Start of Block

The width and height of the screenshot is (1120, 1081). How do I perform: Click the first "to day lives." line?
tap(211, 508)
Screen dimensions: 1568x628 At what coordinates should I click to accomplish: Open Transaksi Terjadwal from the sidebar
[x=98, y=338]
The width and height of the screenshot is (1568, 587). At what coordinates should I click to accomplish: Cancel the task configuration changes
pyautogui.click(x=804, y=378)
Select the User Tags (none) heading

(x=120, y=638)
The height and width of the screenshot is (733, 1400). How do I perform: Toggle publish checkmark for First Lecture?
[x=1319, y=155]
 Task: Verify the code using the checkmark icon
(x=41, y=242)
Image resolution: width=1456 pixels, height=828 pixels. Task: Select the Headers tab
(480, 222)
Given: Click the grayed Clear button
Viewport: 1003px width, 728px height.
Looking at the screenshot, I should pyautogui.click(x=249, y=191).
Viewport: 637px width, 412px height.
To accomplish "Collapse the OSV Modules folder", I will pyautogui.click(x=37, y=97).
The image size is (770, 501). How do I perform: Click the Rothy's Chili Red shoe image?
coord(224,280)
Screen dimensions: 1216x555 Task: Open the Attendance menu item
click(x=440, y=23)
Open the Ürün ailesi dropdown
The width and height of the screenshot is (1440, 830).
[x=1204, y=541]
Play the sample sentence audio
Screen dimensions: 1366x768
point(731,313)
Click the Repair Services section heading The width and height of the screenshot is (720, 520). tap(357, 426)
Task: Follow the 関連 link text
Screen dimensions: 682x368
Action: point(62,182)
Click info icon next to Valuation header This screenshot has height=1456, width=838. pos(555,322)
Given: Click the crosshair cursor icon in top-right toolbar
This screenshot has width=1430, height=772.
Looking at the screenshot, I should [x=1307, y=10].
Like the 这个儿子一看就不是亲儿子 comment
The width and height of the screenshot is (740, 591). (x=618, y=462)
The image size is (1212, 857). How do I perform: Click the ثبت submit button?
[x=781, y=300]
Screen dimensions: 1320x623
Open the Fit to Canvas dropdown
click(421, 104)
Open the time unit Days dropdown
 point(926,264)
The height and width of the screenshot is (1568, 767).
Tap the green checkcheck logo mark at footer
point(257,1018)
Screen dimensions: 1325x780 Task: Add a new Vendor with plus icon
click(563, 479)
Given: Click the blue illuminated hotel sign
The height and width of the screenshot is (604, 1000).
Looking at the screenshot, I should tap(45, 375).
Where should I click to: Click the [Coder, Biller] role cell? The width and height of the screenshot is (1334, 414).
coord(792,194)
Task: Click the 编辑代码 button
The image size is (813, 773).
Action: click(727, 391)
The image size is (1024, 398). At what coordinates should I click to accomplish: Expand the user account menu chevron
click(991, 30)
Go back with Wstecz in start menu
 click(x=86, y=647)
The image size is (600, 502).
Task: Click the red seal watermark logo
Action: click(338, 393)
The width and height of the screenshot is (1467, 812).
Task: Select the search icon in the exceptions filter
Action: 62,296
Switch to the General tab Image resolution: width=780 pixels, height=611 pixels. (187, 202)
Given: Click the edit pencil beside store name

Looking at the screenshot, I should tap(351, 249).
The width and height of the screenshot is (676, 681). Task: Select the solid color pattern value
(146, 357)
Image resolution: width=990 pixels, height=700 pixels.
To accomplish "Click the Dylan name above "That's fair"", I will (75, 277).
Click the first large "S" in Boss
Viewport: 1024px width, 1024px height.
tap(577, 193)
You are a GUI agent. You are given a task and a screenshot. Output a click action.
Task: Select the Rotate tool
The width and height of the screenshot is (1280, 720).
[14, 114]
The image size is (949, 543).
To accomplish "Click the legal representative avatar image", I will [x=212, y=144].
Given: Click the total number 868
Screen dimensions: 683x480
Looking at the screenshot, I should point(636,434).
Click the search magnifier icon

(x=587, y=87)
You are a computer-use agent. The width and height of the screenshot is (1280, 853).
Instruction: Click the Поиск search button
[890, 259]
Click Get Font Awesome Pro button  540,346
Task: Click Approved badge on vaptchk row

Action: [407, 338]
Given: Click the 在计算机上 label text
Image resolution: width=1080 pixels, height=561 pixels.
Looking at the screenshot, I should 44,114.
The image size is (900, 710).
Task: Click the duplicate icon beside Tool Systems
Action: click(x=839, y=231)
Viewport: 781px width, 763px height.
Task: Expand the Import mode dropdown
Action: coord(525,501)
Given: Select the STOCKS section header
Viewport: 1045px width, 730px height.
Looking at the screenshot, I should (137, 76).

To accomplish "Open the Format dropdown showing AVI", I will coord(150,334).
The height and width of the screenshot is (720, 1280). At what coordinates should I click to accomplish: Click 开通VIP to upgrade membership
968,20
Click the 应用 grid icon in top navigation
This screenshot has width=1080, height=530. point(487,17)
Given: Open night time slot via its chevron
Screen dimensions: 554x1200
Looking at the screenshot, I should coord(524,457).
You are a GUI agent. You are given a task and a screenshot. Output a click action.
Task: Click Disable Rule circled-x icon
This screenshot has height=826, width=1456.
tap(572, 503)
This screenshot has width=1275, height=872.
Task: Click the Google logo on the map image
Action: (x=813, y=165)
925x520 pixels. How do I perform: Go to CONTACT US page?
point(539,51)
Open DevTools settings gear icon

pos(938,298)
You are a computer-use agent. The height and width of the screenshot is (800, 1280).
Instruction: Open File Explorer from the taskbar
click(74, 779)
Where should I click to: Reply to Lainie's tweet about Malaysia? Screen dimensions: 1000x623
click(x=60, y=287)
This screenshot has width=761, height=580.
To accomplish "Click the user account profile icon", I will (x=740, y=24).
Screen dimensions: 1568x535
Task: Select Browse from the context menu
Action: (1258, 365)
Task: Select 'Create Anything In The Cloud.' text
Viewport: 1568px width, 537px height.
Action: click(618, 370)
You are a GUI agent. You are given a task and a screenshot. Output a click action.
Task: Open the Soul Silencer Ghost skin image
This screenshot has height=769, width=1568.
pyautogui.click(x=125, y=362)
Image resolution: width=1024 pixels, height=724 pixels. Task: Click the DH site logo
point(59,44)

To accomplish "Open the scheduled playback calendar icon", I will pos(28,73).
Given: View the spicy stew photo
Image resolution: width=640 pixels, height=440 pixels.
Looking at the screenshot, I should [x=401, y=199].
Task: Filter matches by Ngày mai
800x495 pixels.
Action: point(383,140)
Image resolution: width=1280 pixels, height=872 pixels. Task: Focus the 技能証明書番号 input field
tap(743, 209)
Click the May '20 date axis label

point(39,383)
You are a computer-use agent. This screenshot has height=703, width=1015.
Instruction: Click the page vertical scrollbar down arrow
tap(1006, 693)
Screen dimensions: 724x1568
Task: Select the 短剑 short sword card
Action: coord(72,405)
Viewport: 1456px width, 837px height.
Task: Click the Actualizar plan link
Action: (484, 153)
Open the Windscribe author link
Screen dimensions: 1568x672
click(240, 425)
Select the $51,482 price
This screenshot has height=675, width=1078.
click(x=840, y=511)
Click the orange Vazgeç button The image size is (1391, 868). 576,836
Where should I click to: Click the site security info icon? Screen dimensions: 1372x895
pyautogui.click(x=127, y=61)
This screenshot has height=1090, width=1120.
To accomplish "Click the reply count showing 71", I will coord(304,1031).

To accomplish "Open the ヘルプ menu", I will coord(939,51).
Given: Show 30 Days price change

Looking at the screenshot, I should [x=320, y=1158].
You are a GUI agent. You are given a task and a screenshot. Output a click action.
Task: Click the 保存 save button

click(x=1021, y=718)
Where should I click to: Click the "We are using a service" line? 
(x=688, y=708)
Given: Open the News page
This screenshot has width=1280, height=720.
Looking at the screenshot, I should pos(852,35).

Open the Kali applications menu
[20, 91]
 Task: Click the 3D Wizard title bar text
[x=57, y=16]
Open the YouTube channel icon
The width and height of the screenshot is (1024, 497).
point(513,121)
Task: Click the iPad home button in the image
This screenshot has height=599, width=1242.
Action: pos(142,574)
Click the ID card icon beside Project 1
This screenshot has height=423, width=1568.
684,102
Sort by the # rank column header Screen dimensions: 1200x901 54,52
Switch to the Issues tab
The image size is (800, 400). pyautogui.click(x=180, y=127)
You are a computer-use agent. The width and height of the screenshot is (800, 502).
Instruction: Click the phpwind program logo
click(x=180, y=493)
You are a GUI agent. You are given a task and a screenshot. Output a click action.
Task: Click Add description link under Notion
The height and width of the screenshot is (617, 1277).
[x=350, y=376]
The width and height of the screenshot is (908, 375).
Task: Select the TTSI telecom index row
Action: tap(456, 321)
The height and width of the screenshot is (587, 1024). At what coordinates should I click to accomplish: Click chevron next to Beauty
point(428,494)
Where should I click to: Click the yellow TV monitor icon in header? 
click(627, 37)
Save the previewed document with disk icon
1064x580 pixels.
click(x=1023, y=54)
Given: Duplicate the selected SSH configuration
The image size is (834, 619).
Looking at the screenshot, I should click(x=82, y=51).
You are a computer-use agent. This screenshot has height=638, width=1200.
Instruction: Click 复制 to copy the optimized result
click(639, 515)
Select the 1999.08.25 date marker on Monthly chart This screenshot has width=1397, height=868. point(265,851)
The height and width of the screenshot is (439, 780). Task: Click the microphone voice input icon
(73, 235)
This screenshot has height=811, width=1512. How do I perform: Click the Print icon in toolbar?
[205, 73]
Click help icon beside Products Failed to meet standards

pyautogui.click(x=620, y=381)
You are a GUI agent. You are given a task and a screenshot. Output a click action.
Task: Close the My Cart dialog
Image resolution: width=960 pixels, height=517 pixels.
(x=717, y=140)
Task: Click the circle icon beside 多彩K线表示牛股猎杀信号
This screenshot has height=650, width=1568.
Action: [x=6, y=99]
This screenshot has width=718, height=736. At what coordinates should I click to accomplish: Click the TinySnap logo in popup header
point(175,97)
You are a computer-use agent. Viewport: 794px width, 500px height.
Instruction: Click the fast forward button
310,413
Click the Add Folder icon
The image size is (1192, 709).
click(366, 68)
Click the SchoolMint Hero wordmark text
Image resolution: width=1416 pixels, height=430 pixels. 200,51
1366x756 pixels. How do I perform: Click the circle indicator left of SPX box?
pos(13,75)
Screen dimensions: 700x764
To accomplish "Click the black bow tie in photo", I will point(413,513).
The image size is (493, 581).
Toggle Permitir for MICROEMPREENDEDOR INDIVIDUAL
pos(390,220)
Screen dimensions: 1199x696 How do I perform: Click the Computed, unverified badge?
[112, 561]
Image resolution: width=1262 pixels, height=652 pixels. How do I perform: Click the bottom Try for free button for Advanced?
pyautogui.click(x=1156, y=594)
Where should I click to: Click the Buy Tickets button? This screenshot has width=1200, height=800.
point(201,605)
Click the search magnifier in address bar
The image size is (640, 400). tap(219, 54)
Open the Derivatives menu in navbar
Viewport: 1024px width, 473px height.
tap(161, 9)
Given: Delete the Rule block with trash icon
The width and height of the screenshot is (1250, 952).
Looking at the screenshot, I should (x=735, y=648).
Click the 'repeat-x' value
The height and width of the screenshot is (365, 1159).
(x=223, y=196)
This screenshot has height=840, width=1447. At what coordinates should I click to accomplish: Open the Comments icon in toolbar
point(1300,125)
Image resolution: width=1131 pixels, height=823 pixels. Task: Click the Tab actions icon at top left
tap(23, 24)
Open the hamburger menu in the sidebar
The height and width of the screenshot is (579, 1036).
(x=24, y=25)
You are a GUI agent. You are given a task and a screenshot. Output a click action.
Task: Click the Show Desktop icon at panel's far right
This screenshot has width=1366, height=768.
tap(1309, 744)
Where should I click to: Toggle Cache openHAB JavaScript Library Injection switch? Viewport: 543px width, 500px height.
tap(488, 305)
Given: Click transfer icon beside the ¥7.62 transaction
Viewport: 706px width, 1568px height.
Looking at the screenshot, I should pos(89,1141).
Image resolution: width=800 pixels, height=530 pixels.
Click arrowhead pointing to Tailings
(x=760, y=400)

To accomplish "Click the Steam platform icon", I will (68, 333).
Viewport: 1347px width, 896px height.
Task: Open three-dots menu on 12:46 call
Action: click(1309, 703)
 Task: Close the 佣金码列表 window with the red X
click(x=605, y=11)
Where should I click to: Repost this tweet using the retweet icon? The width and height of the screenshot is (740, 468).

End of Block

For every line in the listing above that contains "photo", copy that line.

■ Output of the task ■
Given: View the spicy stew photo
To accomplish "Click the black bow tie in photo", I will point(413,513).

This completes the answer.